What language presents itself? What stories are present?

I am lucky enough to watch as the birds build their nests and the salmon berries ripen, and I am discovering many magical narratives with the change and energy of spring. I hope you too can find solace in the stories of the places around you during these challenging times and continue to discover new ways to deepen your connection to this beautiful land we call home.

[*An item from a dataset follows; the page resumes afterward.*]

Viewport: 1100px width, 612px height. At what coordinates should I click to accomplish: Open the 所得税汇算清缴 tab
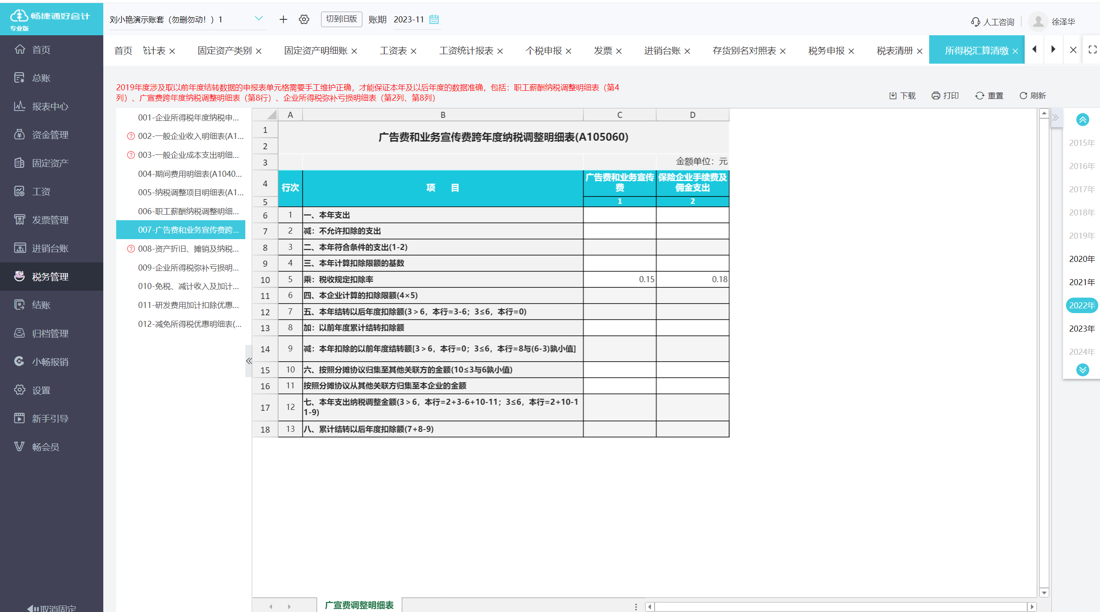973,50
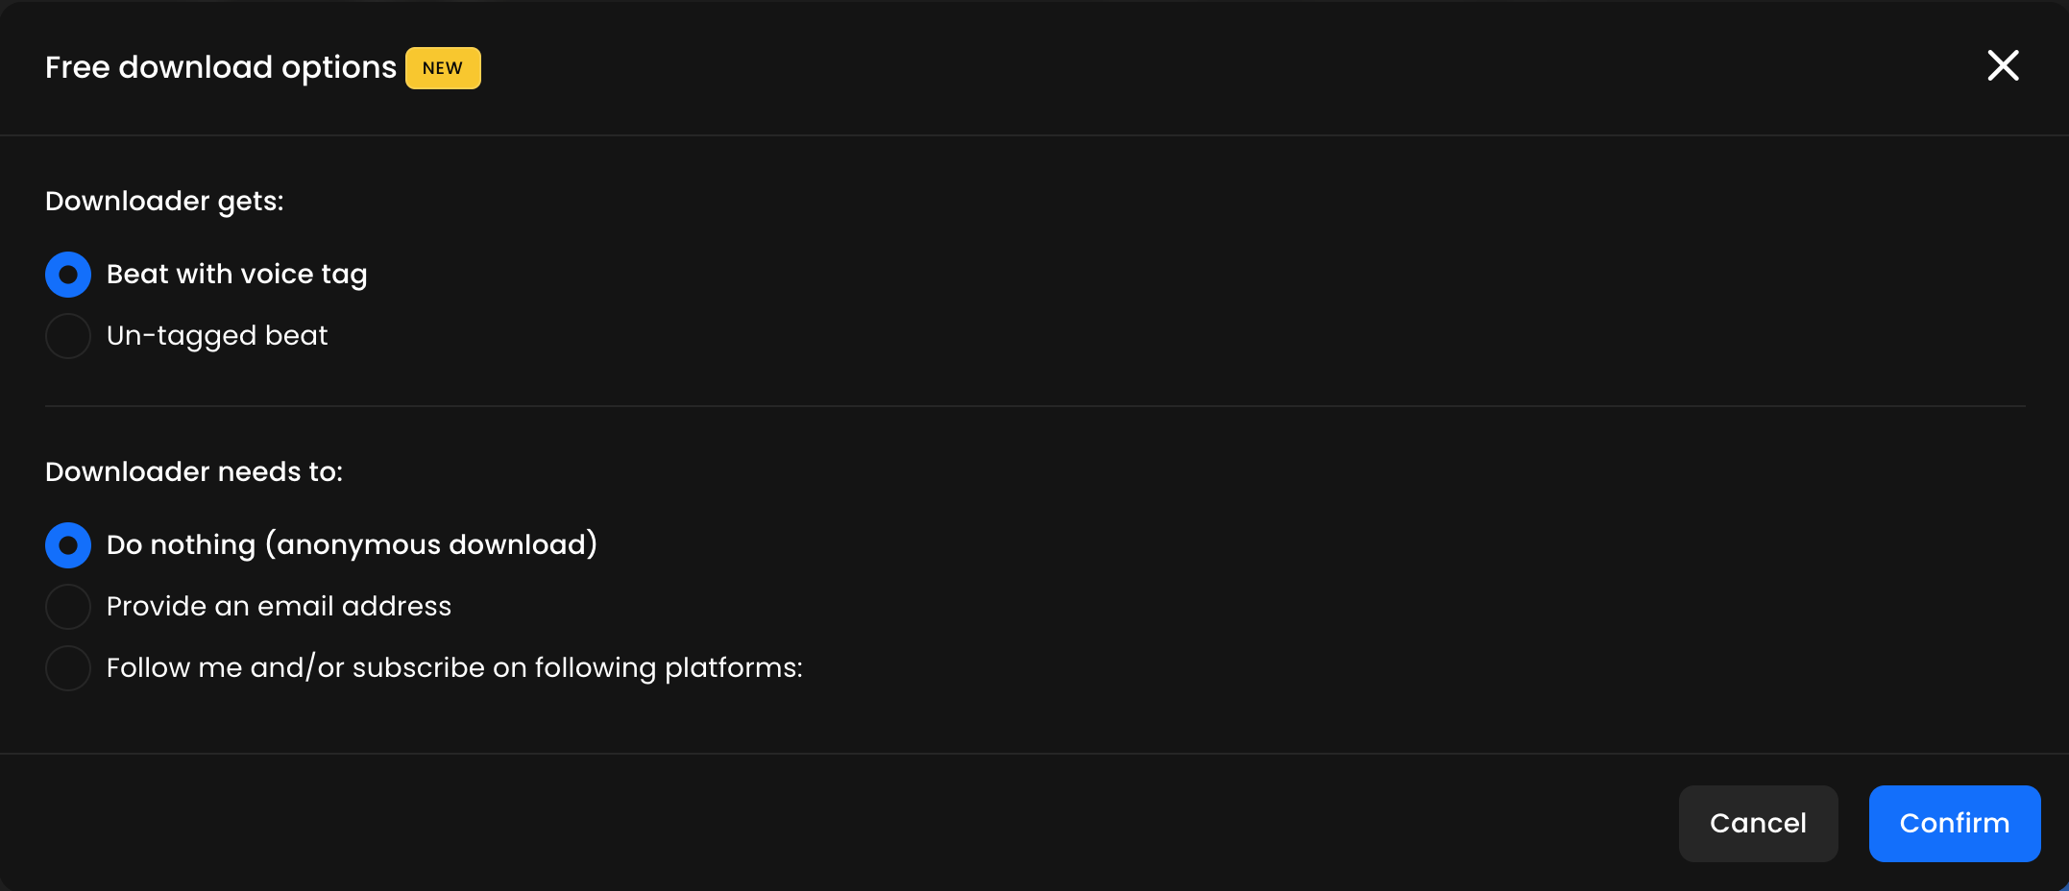Close the Free download options dialog

click(x=2003, y=66)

Recommendations for Educators:

  • Invite students into relation with the places they are in by going out into them and actively searching for the stories being created by the natural rhythms in the world around them. "The Goodness of Rain", by Ann Pelo, offers a wonderful structure to follow during time outside, while also helping students develop an ecological identity.
  • Walk the land
  • Practice silence
  • Learn the names
  • Embrace sensuality
  • Explore new perspectives
  • Create stories
  • Make rituals

2. While in place, explore the following place-based inquiry questions, inspired by Aldo Leopold, as an entry point to begin searching for stories.

What has happened here? What is happening here? What should happen here?

3. Seek out, and come to know, the Indigenous stories of your place. Use resources such as: http://squamishatlas.com/ What can these stories and place names teach us of what it means to dwell in the place we are in?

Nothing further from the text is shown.